Ese momento era un momento prodigioso, lleno de luz. A veces, ella dejaba de ver hacia afuera y me miraba y me llamaba y yo me acercaba con pasos lentos y ella me tomaba con sus dos manos y me colocaba en su pecho. Yo procuraba armonizar mis latidos con los de su corazón para que fuéramos una sola entidad. Yo olía su aroma y reconocía en sus pechos el milagro oculto de la lechita que me había servido en la cocina. Luego, ella se levantaba y se sentaba frente a la máquina y se ponía a escribir novelas. Yo me quedaba en el balcón, cerraba los ojos, escuchaba el sonido de la máquina, como de persistente gota de agua y me dormía.
Yo fui un gato. Me llamé Picho. Tuve un ama que se llamó Sofía. Sofía me amaba, casi con la misma intensidad con que la amaba yo. Una mañana, igual que todas las mañanas, mi ama me hizo cariñitos y cerró la puerta para ir a correr al parque. Yo me trepé a la bardita y, con la inquietud y lealtad de un perro, esperé que el tiempo se hiciese agua y se evaporara para que ella volviera pronto. Pero, esa mañana, a los ruidos de siempre: las campanas del templo de San Agustín, el silbato de la fábrica que avisaba el cambio de turno y los pasos menudos de las mujeres que iban a misa, se agregó el sonido de una sirena de ambulancia.
Yo fui feliz hasta una mañana que ella (nunca supe por qué) no volvió al departamento.

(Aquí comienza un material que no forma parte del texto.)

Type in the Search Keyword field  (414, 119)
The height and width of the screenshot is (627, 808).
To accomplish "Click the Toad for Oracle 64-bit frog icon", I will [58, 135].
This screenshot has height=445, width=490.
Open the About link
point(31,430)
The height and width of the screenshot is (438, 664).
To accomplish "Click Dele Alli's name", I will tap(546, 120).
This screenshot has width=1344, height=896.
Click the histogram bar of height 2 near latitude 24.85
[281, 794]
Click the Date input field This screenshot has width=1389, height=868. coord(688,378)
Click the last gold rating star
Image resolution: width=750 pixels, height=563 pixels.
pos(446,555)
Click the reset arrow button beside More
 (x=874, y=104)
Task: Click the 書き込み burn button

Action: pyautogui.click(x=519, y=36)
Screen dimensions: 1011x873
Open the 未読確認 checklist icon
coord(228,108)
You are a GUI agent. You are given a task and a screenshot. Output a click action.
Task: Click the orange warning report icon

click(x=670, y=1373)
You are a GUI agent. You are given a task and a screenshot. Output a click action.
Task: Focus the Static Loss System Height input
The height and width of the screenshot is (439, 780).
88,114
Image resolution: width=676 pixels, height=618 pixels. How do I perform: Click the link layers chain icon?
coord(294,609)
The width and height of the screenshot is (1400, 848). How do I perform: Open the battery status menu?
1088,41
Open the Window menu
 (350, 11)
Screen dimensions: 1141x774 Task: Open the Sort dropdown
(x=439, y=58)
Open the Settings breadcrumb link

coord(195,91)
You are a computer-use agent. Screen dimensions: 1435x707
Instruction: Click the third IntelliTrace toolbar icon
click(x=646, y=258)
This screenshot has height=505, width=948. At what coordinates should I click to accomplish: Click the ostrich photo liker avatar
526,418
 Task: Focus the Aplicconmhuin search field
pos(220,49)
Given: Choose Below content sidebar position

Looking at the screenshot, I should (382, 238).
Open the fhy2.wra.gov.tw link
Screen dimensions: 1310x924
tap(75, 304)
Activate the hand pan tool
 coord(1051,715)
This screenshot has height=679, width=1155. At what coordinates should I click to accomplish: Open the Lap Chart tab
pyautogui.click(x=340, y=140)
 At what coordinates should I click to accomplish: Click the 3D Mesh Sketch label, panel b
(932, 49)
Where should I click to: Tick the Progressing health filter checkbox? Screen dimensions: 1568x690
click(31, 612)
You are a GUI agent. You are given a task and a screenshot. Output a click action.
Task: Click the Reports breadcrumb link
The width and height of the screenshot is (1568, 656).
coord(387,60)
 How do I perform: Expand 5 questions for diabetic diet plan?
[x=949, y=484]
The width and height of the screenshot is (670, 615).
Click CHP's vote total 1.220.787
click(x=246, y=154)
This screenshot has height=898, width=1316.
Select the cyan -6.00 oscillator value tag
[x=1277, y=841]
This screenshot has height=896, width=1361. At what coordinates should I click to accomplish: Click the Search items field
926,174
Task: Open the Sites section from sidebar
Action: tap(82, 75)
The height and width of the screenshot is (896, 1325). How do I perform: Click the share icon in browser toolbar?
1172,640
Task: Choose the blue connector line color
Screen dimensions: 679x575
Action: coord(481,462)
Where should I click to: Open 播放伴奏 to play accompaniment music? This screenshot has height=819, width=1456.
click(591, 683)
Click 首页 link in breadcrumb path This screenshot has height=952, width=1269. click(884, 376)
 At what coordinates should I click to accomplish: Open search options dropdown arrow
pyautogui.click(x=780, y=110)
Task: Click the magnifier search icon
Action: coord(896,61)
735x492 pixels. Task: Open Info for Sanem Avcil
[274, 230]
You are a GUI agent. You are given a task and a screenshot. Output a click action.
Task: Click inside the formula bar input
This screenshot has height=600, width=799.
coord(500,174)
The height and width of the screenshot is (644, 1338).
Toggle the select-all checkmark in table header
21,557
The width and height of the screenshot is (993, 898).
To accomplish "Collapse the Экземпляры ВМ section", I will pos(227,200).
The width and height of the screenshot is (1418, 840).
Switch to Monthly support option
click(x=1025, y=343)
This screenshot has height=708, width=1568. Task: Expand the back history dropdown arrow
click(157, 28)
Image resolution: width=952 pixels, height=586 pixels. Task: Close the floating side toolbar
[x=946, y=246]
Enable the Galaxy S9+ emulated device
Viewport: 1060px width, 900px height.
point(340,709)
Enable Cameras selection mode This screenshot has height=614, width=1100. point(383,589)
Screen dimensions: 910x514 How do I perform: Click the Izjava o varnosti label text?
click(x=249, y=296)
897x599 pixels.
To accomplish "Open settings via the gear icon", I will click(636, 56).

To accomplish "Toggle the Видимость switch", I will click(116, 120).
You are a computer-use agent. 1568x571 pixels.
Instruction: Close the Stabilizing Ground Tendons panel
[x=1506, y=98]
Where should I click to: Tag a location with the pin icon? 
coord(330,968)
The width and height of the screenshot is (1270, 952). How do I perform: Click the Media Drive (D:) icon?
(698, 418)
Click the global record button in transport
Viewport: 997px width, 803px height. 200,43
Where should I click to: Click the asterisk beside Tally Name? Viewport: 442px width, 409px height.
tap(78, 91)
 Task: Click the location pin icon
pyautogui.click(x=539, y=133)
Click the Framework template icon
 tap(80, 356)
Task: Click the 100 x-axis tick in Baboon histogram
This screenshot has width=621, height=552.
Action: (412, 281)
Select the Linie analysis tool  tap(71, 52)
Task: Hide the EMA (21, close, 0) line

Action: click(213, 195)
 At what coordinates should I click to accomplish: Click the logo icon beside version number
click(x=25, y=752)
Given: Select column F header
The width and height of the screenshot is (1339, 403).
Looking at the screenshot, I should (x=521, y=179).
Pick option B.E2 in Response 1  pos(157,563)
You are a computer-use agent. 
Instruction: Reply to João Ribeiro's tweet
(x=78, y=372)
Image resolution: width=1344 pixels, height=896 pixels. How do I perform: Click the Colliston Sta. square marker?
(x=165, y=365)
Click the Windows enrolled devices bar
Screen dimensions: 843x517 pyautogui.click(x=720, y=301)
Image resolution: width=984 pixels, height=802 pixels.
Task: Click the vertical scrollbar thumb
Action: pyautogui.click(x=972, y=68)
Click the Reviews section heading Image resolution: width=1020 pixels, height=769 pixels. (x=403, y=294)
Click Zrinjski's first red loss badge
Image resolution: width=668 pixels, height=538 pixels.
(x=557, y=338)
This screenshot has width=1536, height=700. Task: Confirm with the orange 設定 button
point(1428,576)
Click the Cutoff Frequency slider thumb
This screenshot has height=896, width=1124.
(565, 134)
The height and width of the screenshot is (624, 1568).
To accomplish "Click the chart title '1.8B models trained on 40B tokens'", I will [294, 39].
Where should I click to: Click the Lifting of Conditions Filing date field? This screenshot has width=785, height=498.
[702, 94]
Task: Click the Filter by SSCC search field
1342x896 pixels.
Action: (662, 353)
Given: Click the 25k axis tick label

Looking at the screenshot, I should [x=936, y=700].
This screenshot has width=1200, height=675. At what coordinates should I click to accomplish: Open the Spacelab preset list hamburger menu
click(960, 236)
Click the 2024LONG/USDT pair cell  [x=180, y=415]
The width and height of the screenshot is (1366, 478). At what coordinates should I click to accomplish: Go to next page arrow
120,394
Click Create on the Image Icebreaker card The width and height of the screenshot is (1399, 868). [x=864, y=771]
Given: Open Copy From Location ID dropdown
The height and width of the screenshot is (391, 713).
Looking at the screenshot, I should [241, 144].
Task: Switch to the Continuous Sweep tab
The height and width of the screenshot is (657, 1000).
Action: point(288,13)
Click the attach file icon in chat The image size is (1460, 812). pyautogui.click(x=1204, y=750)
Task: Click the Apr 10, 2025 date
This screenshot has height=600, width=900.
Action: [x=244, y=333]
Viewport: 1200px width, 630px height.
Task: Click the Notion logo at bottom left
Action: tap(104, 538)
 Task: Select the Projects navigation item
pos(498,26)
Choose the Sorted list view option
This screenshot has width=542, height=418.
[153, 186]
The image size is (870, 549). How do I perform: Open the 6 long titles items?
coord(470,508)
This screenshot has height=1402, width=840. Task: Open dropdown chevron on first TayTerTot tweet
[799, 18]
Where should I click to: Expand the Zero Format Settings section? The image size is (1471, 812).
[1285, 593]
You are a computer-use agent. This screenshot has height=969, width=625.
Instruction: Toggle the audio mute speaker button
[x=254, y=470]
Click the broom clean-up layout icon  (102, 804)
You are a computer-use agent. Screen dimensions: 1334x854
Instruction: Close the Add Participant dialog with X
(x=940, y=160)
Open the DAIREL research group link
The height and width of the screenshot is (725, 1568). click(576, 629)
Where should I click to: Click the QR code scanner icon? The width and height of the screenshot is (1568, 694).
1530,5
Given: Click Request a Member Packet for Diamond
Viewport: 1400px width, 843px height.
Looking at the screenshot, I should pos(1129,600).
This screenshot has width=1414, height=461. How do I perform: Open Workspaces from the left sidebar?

Mi ama no volvía. Me bajé de la bardita y fui a echarme al lado de la puerta. ¡La sorprendería! Cuando ella entrara se sorprendería al verme ahí, pero me abrazaría y sé que diría: “¡Ah, pillo!, creiste que no volvería, ¿verdad?”. Y así fue ella no volvió. Quedé echado al lado de la puerta como si fuese uno de esos trapos viejos que la gente tiraba en el callejón. El tiempo pasó. Ni pensé en que tenía hambre. No lo pensé. Yo quería escuchar la llave en la cerradura y mirar que la puerta se abriera y que Sofía, con el rostro de manzana roja, iluminara el departamento, mi vida, como siempre lo hacía. La luz del sol desapareció. Los sonidos cambiaron. La calle perdió su intensidad y sólo, de vez en vez, en medio de la noche, se oía algún ladrido o unos pasos que corrían apresurados, con temor. Mi ama no volvió. No volvió jamás.
Dejé de ser feliz. Una mañana escuché el sonido de una llave en la cerradura, abrí los ojos y esperé ver a mi niña linda. Yo estaba agotado. En lugar de Sofía llegó Pola y dio órdenes a unos hombres que, con los brazos descubiertos y con fajas en la cintura, cargaron las sillas y los sofás y las mesas y los trinchadores y los estantes y los libros y las cortinas y los sombreros y los tenis y las zapatillas, hasta dejar vacío el departamento.
Pola me cargó y, ya en la camioneta, le preguntó a una mujer anciana que yo no conocía: “¿Qué vamos a hacer con este gato?”, y la mujer, prendiendo un cigarro, sin pensar la respuesta dijo: “No sé, pero en la casa no puede quedarse”.
Yo fui un gato. En una vida pasada fui un gato. Terminé mis días en un asilo para animales. Ahí conocí a dos gatos que eran muy traviesos y les encantaba escaparse por las noches. Yo, desde el balcón, los miraba trepar sobre los tejados vecinos y desaparecer detrás de los tinacos. Pensaba: Que regresen pronto, que regresen, Señor. Y sólo descansaba hasta que volvía a verlos entrar por debajo de la hendija de la ventana.
Morí de viejo. Ya nunca más volví a ser feliz, como sí lo había sido con mi ama.
Nunca supe por qué ella ya no volvió. A veces pensaba que me había dejado olvidado, pero luego pensaba que, tal vez, se había equivocado de camino y, en lugar de llegar a casa, había seguido corriendo al lado contrario y pensaba que había llegado hasta el mar. Pensaba que había dado media vuelta y había iniciado el viaje de regreso a casa, pero como la malvada Pola había vaciado el departamento y a mí me había confinado a ese espacio de gatos olvidados ya no me había hallado. En el asilo, algunas noches me subía a un pretil que tenía la ventana y miraba la calle y pensaba que vería a Sofía cruzar la calle, dirigiéndose a la casa. Pero sólo lo imaginaba.